Task goal — Each line in the entries below that holds the string "sidebar" must be copied.

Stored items
• • •

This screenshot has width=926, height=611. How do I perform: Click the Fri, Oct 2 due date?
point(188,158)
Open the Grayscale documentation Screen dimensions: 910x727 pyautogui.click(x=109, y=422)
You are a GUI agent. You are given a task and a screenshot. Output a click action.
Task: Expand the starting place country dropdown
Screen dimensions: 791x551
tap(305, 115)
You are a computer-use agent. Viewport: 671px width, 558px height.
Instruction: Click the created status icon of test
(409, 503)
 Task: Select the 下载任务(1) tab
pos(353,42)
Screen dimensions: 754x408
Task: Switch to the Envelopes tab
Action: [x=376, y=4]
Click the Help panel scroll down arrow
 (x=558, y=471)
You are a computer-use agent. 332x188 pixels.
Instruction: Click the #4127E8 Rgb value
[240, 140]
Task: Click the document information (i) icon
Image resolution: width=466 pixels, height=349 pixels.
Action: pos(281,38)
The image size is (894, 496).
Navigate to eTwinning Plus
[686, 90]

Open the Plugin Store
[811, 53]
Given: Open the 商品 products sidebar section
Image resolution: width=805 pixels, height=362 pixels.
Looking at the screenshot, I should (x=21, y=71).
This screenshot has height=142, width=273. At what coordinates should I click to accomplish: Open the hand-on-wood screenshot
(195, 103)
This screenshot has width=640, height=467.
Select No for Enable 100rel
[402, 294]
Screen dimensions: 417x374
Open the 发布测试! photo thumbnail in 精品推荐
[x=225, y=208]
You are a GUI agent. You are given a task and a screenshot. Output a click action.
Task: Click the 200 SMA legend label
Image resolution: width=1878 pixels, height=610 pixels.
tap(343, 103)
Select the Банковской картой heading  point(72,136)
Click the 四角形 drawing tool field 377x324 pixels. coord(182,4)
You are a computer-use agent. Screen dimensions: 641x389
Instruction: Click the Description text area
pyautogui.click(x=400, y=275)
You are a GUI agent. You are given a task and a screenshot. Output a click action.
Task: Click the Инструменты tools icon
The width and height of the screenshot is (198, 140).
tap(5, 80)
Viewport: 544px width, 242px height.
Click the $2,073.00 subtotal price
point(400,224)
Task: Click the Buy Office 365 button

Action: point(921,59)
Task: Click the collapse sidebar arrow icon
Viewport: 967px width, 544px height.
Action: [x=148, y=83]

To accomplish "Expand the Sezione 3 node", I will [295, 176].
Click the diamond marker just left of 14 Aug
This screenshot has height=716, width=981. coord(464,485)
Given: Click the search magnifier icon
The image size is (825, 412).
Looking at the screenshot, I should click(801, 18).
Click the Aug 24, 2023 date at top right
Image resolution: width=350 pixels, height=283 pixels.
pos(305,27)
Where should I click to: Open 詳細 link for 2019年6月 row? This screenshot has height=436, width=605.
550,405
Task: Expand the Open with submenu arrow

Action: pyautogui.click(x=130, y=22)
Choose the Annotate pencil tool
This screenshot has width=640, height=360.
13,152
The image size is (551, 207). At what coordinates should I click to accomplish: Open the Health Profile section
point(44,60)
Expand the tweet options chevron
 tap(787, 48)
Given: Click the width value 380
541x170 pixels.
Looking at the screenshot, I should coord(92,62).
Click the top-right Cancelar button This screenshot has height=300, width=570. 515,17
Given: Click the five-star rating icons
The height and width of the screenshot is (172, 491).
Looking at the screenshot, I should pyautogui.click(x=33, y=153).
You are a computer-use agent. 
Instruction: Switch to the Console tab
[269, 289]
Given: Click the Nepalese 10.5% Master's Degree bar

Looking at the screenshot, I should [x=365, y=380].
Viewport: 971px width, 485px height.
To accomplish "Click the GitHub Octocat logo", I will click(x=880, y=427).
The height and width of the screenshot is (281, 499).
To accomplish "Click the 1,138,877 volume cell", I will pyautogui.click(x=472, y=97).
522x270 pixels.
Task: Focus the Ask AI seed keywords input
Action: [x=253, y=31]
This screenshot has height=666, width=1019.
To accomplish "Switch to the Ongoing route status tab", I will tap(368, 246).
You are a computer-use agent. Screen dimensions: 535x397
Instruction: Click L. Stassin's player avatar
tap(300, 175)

• • •

Answer section —
Given: Open the 商品 products sidebar section
Task: Click the collapse sidebar arrow icon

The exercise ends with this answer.